Global
Resistance
By
Chris Borte
Resistance to the
WTO is growing daily. People are organizing from the ground up and forming
alliances worldwide among grassroots labor, environmental and social justice
groups to oppose this neoliberal institution: Teachers hungerstriking against
privatization in Argentina working side by side with women organizing against
quasi-slavery in the "Maquila" factories of Mexico, Bangladesh, Salvador,
and Nicaragua; farmers struggling against globalization in India, Philippines,
Brazil, Estonia, Norway, Honduras, France, Spain, Switzerland, Bangladesh,
Senegal, Mozambique, Togo, Peru, Bolivia, Columbia and many other countries;
Ogoni, Maori, Maya, Aymara, U'wa and other indigenous peoples fighting
for their cultural rights and physical survival; students struggling against
nuclear power or the repression of striking workers in Ukraine and South
Korea; rank and file labor like postal workers from Canada resisting privatization,
women's rights activists, environmentalists, unemployed, fisherfolk, anti-racists,
peace mobilizers, and animal rights activists...the list could easily fill
these pages. Coalitions that formed to oppose NAFTA, GATT, APEC, and the
MAI have grown more experienced and successful at working together to fight
corporate globalization. Forging those necessary links between our movements
becomes far easier when we realize the assholes who are clearcutting the
last of our ancient forests are the same assholes who are trying to smash
our unions and destroy the limited forms of democratic control we still
have. The old 1960s slogan 'think globally, act locally' is no longer sufficient.
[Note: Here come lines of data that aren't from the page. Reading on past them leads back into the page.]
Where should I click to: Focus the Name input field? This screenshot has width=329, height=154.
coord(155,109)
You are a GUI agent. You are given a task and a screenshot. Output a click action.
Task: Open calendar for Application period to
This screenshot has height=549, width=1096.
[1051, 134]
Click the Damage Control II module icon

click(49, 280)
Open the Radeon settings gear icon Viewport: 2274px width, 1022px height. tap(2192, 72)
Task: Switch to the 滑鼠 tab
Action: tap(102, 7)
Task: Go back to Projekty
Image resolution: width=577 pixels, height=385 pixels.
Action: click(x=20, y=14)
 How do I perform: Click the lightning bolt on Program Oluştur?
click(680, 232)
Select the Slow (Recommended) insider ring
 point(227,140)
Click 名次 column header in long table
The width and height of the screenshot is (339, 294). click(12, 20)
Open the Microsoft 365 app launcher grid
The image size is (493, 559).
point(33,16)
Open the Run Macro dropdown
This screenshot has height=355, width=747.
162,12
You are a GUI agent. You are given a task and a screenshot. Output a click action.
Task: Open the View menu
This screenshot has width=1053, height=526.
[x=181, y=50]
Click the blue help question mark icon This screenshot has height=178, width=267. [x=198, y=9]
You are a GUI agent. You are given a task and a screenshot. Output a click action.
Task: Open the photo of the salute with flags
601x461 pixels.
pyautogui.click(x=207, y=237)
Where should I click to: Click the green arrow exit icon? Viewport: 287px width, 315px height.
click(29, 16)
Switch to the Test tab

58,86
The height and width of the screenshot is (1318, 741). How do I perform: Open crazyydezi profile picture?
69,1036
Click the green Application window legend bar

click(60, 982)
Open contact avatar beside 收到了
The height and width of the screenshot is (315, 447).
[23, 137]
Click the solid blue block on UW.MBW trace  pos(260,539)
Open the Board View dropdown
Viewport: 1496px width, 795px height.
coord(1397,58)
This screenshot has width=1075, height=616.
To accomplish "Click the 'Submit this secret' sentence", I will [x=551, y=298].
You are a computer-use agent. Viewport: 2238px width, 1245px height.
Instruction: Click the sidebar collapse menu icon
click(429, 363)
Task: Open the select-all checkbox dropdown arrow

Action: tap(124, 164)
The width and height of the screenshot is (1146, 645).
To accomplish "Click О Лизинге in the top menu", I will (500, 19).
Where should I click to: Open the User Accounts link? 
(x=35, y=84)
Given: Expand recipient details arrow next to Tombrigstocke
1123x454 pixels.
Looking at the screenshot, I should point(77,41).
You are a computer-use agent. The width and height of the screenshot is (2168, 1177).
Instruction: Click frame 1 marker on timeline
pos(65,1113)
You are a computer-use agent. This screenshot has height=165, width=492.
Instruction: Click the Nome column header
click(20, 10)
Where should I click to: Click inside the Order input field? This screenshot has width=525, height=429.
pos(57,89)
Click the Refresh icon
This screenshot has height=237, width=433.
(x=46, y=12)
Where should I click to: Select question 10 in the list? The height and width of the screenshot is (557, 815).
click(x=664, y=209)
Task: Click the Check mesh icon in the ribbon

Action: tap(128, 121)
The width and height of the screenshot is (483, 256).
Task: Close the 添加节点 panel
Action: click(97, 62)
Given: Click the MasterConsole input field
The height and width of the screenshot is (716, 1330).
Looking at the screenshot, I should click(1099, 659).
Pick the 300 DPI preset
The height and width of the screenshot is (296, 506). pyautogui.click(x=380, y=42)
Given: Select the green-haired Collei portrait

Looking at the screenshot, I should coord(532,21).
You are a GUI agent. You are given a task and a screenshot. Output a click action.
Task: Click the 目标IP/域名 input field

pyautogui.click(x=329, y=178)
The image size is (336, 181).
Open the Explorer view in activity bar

We must create ways of thinking and acting both locally and globally at
the same time.
One of the most exciting
movements fighting corporate globalization formed in February of 1998,
when peoples' movements from all continents met in Geneva and launched
a worldwide coordination of resistance called Peoples' Global Action
Against "Free" Trade and the World Trade Organization (PGA).
In their literature they emphasize four major points:
(1) A very clear
rejection of the WTO and other neoliberal trade agreements as active promoters
of a socially and environmentally destructive globalization; (2) A confrontational
attitude, since we do not think that lobbying can have a major impact in
such biased and undemocratic organizations, in which transnational capital
is the only real policy-maker; (3) A call to non-violent civil disobedience
and the construction of local alternatives by local people as answers to
the action of governments and corporations; (4) An organizational philosophy
based on decentralization and autonomy.
PGA intends to serve
as a global instrument for communication and co-ordination for all those
fighting against the destruction of humanity and the planet by the global
market, as well as building up local alternatives and peoples' power. Their
first call to action was the June 18th
protests against the G8 summit in Germany. Movements ranging from the Chikoko
Movement in Nigeria to the Pakistani trade unions, from the Argentinian
churches to a broad coalition of social movements in London, occupied the
financial centers of their cities to reject the rule of the G8. Such coordinated
resistance in a total of 41 countries showed that the process of converging
our movements is gaining strength and speed. Even as this article goes
to press, PGA is organizing at their second conference in Bangalore, India
for the WTO meeting in Seattle and beyond.
"Not
Pespi/Coke, we want water!"
cries
the National Alliance of People's Movements in India. They are calling
for India to quit the WTO and campaign for an alternative institution to
regulate world-trade in a democratic, pro-people and environmentally sustainable
way. They believe all transnational corporations should be forced out of
India and have called for a boycott on all TNCs goods.
This
is in stark contrast with those who hold hope of achieving justice through
reforming the WTO. Reforms lead nowhere when corporations and their governmental
counterparts are in charge. We need to globalize solidarity and liberation
not capitalism, and fight for a participatory and sustainable global village.
The WTO must be shut down.
Over
the past two decades, people's movements have waged successful campaigns
against the operations of transnational corporations on numerous fronts
ranging from worldwide boycotts against Nestle on infant formula, bank
loans to South Africa, the battles against Union Carbide over the Bhopal
disaster in India, the repression of Coca-Cola workers in Guatemala, the
promotion of bio-tech milk products by chemical companies like Monsanto,
and the clear-cut logging and deforestation by Mitsubishi and MacMillan
Bloedel to name but a few. It is important to remember that these corporations
do not have infinite power, they are not inevitable. We live in a concrete
world, within time and space, with ongoing processes that we can affect.
We can shut down these bastards.
Just
a few years ago it may have seemed impossible to stop the Multilateral
Agreeement on Investment, a trade agreement that would have given corporations
the authority to sue countries for policies that placed people or the environment
over profits. And yet due to movements like those mentioned in this article
the MAI was shut down. WTO, you're next!